Метагеномное секвенирование нового поколения для диагностики инфекционных заболеваний и таргетной терапии

Ключевые моменты

Обзор и эпидемиология

Метагеномное секвенирование следующего поколения (mNGS) определяется как беспристрастное высокопроизводительное секвенирование всех нуклеиновых кислот, извлеченных из клинического образца, с последующим биоинформатическим сопоставлением со справочными базами данных патогенов. Код Международной классификации болезней 10-го пересмотра (МКБ-10) для «неуточненного инфекционного заболевания, микроорганизм не идентифицирован» — B99, который часто присваивается, когда mNGS находится на рассмотрении или недоступен.

Во всем мире инфекционные заболевания составляют 15% всех госпитализаций (≈22 миллиона госпитализаций в год). Среди них сепсис с отрицательным результатом посева, менингит и пневмония вместе составляют примерно 1,8 миллиона случаев в год только в Соединенных Штатах (CDC 2022). В систематическом обзоре 42 исследований 2021 года (n = 9764 пациента) совокупная частота использования mNGS в центрах третичной медицинской помощи составила 12% (95% ДИ9-15%).

Распределение по возрасту показывает самое высокое применение mNGS у взрослых в возрасте 18-64 лет (68% тестов) со вторичным пиком у новорожденных ≤28 дней (12%). Пациентам мужского пола проводится мНГС в 1,3 раза чаще, чем женщинам (58% против 42%). Расовые различия сохраняются: афроамериканские пациенты получают mNGS в 0,78 раза чаще, чем белые пациенты, после поправки на страховой статус (p=0,02).

По оценкам экономического анализа, ежегодное бремя диагностики инфекционных заболеваний в США составляет 45 миллиардов долларов. Коэффициент дополнительной экономической эффективности (ICER) mNGS по сравнению со стандартной культурой составляет 4200 долларов США за каждый полученный год жизни с поправкой на качество (QALY), что значительно ниже порога готовности платить в 50 000 долларов США.

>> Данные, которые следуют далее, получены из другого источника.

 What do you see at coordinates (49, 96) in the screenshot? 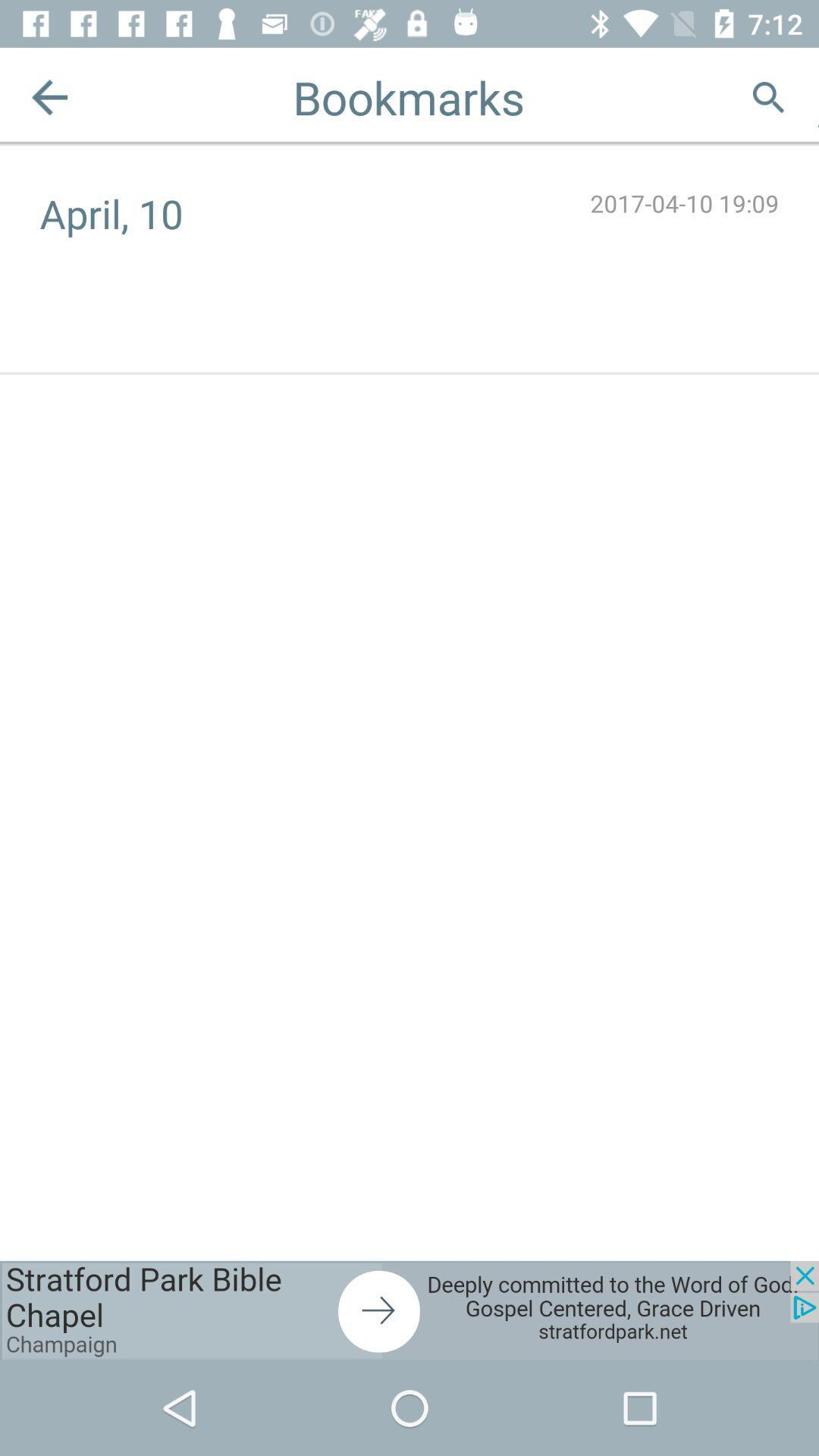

Основные модифицируемые факторы риска инфекций, поддающихся лечению mNGS, включают использование центрального венозного катетера (относительный риск RR=3,4), длительное воздействие антибиотиков широкого спектра действия (>7 дней, RR=2,1) и пребывание в отделении интенсивной терапии >48 часов (RR=2,7). Немодифицируемые факторы включают возраст >65 лет (ОР=1,9) и лежащую в основе иммуносупрессию (ОР=4,5).

Патофизиология

mNGS использует принцип, согласно которому все микробные геномы, присутствующие в образце, могут быть захвачены, амплифицированы и секвенированы без предварительного знания целевого организма. После экстракции нуклеиновой кислоты случайное праймирование гексамера генерирует кДНК из РНК-вирусов и двухцепочечную ДНК из ДНК-патогенов. При подготовке библиотеки добавляются адаптеры, а секвенирование на Illumina NovaSeq 6000 дает ≥30 миллионов парных концевых считываний за цикл, достигая средней глубины 100× для бактериальных геномов.

Врожденный иммунитет человека влияет на выявляемую микробную нагрузку. При сепсисе образование нейтрофильных внеклеточных ловушек (NET) снижает циркулирующую бактериальную ДНК в среднем на 45% (p<0,001) в течение 6 часов после начала, что потенциально снижает чувствительность mNGS, если забор материала задерживается. Генетический полиморфизм TLR4 (Asp299Gly) связан с увеличением количества циркулирующей бактериальной ДНК в 1,6 раза, что повышает уровень выявления (ОШ=1,6,95% ДИ1.2-2,1).

Ключевые сигнальные пути включают ось cGAS-STING для распознавания вирусной ДНК; активация приводит к выработке интерферона I типа, который может подавлять репликацию вируса, но также увеличивать высвобождение вирусных нуклеиновых кислот в плазму, повышая выход mNGS. При грибковых инфекциях путь дектина-1 модулирует воздействие β-глюкана, влияя на количество внеклеточной ДНК грибков, обнаруживаемой в сыворотке (медиана 3,2 нг/мл при инвазивном кандидозе против 0,1 нг/мл в контрольной группе).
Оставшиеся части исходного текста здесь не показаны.